Concordo con quanto scrive la scrittrice Paola Mastrocola, insegnante di scuola superiore come me, in merito alla situazione in cui vengono a trovarsi tutti gli studenti che, non avendo raggiunto risultati sufficienti a giugno, devono sostenere delle prove a settembre per poter accedere alla classe successiva, cioè quelli che un tempo erano gli esami di riparazione.
Le scuole offrono aiuti, per quanto le ristrette finanze consentano, con i corsi di recupero che non hanno la pretesa di rivedere l’intero programma svolto nell’anno (e come farlo in pochi giorni???) ma possono offrire chiarimenti a chi non ha ben compreso pur essendosi impegnato. Coloro che d’impegno ne hanno messo poco o neppure quello, beh… non necessitano di alcun cmmento.
Molti studenti ricorrono alle lezioni private, ma sarebbe bene provvedessero anche a lavorare da soli, compiendo quello sforzo che hanno evitato nell’anno trascorso, sperando che poi il voto del consiglio di classe avrebbe risolto la situazione a loro favore con un atto di generosità che, chissà perché, è ritenuto dovuto! Il vedersi il giudizio sospeso dovrebbe diventare una scommessa con se stessi per dimostrarsi che si è capaci di prendere sul serio la scuola e di lavorare con costanza.

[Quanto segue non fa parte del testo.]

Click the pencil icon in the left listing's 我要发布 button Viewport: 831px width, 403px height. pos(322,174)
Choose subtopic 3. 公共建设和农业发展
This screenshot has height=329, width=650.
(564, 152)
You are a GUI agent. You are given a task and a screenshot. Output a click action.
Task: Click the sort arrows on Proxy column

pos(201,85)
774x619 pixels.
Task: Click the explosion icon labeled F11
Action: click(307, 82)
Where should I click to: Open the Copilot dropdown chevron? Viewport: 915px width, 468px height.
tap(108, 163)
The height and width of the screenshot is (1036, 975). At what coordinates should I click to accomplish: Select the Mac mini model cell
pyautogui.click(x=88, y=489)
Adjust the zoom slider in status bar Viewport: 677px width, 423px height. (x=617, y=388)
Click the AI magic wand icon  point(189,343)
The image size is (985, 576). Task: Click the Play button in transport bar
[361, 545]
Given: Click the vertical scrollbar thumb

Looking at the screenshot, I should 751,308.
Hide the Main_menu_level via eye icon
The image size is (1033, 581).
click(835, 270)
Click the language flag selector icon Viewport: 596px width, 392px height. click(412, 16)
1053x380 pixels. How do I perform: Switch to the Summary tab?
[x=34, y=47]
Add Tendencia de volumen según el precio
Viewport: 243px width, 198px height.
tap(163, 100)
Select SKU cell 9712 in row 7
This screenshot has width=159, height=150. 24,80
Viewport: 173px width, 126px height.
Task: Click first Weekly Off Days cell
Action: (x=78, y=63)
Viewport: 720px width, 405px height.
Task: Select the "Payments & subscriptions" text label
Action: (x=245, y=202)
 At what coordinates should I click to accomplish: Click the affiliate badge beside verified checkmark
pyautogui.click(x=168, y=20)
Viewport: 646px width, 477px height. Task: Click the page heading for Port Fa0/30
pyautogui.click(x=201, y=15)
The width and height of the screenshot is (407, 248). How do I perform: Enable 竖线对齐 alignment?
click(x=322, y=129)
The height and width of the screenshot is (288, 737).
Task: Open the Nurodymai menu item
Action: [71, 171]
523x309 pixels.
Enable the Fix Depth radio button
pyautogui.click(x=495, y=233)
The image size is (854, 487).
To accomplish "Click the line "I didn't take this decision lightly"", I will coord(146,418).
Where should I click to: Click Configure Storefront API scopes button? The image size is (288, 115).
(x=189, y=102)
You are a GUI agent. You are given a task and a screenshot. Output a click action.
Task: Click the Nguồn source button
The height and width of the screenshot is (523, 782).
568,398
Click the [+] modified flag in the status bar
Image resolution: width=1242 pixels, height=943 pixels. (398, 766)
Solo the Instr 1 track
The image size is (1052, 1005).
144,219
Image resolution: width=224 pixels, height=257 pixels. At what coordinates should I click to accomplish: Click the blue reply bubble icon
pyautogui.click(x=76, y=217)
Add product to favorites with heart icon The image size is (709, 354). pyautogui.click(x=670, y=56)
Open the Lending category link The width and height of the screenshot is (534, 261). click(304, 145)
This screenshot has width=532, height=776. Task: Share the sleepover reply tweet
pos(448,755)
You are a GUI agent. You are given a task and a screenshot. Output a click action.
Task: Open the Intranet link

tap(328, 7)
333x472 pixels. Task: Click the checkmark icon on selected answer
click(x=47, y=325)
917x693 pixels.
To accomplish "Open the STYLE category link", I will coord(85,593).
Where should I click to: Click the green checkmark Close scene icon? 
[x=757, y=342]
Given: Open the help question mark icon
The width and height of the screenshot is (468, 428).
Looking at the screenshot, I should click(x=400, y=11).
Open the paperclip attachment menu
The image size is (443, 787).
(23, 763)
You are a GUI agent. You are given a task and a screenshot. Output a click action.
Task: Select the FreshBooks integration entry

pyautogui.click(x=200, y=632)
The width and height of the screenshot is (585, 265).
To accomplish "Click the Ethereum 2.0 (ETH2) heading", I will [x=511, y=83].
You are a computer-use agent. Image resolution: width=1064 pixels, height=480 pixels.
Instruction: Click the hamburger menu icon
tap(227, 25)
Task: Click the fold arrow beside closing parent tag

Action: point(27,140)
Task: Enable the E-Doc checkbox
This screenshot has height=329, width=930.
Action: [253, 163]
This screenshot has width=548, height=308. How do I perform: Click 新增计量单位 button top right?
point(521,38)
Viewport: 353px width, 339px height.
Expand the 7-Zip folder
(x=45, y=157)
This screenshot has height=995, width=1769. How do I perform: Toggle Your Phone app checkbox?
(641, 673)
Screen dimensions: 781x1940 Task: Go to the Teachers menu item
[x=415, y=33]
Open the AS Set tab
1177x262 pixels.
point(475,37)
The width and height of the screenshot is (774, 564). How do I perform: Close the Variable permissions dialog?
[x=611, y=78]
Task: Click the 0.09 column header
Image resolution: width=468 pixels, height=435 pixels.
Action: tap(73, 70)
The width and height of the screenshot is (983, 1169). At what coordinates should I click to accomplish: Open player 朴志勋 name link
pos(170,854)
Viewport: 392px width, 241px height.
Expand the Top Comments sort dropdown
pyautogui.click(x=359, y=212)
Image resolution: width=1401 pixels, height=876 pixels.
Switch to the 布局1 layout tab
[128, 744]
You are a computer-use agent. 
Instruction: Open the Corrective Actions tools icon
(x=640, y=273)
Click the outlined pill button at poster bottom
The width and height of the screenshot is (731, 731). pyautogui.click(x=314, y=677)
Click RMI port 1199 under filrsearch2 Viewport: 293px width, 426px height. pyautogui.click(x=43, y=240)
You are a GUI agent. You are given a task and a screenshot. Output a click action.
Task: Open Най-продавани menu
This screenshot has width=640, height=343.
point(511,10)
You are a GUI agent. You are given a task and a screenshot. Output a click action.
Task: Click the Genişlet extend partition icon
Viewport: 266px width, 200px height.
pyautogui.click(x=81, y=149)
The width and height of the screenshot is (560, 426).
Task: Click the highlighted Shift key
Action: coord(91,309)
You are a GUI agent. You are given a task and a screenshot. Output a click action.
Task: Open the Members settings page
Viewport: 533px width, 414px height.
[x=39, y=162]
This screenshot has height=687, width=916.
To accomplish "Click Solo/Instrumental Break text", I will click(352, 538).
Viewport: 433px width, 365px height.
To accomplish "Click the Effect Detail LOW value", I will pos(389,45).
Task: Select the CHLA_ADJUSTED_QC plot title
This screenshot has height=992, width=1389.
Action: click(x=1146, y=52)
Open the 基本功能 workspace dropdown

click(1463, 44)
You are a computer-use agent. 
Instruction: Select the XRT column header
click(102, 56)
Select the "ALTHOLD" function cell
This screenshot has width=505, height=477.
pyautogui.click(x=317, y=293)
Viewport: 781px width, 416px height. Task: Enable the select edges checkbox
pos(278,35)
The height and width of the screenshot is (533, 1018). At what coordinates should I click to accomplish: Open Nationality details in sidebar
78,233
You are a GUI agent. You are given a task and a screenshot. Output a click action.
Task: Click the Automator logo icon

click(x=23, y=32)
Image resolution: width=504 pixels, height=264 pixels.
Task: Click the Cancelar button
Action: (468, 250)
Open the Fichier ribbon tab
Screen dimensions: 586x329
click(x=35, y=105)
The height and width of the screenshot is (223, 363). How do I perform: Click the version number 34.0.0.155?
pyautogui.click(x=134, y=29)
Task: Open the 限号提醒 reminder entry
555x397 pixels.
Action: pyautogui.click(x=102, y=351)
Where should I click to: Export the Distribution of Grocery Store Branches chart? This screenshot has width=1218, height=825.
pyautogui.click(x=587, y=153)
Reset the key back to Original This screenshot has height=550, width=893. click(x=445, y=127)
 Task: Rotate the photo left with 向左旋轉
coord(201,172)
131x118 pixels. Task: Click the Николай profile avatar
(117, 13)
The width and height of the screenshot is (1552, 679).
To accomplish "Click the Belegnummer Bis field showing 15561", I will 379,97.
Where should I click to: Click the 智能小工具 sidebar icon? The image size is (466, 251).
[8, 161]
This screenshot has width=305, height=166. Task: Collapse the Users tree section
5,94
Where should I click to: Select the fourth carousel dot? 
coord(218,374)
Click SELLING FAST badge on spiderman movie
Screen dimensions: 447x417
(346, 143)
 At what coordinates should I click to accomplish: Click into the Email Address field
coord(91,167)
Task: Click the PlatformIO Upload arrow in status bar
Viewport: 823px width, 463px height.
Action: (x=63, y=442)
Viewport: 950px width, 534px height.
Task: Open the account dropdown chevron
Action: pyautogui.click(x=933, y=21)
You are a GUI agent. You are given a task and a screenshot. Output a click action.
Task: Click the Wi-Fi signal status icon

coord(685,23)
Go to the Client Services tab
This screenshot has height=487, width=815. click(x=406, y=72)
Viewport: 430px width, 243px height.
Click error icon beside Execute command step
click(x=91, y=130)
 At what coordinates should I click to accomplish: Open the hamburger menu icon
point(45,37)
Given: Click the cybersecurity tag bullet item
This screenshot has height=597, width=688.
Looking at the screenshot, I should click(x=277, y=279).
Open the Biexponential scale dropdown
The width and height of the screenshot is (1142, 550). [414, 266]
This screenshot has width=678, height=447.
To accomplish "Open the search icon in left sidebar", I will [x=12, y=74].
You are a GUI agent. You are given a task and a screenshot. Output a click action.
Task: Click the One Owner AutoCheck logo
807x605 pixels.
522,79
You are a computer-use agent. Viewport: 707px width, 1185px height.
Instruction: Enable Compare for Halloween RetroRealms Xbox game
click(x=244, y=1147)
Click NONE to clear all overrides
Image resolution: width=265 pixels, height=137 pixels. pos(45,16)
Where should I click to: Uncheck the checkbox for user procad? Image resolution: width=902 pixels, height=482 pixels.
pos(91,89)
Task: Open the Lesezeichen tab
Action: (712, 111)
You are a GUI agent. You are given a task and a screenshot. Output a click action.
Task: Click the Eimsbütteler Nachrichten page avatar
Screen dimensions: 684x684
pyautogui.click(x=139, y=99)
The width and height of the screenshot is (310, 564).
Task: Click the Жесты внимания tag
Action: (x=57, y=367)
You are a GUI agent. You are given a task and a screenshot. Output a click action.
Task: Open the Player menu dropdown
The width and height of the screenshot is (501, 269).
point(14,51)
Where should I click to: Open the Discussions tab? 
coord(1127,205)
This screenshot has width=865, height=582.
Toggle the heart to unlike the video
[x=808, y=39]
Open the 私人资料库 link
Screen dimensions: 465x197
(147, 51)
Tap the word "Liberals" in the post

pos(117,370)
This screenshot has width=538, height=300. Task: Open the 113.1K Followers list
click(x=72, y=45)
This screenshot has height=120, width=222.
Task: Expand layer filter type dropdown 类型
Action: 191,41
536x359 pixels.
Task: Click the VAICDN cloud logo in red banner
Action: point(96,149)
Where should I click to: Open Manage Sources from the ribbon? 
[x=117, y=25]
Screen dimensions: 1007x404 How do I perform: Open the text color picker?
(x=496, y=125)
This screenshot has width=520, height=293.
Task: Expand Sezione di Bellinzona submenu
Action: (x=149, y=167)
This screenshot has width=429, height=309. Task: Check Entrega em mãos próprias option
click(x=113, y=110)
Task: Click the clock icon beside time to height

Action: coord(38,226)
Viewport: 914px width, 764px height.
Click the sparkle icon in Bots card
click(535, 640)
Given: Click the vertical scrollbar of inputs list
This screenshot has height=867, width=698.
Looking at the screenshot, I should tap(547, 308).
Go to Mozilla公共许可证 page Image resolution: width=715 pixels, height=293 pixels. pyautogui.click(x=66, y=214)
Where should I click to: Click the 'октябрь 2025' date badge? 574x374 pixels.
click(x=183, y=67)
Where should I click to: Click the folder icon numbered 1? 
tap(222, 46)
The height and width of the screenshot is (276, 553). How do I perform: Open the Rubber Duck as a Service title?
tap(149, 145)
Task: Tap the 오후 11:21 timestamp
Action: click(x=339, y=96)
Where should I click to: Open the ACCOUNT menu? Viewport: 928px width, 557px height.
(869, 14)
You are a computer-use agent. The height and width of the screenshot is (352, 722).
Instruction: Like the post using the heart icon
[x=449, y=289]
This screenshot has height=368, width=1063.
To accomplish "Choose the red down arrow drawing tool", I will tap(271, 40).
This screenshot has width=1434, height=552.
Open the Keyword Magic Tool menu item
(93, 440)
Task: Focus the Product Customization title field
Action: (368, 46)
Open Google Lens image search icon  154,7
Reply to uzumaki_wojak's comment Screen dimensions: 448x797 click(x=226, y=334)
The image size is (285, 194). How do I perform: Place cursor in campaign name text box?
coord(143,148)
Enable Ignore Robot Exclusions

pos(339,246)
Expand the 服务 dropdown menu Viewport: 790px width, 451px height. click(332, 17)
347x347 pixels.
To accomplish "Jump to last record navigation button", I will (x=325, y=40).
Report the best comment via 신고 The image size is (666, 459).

Quello che importa è la volontà di farcela e lo sforzo che si compie per ottenere il risultato. Intrapresa questa strada di autoconsapevolezza del proprio atteggiamento, anche l’anno successivo potrebbe dare ottimi risultati.
La crescita non consiste soltanto nel compiere 18 anni, nell’ottenere la patente, nel venire a scuola in auto o nel rincasare a notte fonda …
La crescita è tale se comporta una certa maturazione e se sviluppa il senso di responsabilità verso gli altri e verso se stessi.
Questa riflessione nasce dall’inatteso incontro con una madre di un mio studente, con ben tre giudizi sospesi; la signora si è lamentata per l’eccessiva severità degli insegnanti delle materie d’indirizzo che, a suo dire, non avrebbero mantenuto il dialogo con la famiglia e non avrebbero compreso i problemi del suo bravissimo e studiosissimo figlio, ora carico d’impegni e convinto di non riuscire a colmare le lacune, "colpevole" anche il docente che, essendosi fatto carico di aiutarlo durante l’estate, ha precisato che non sarà disponibile per l’intera settimana di ferragosto!!!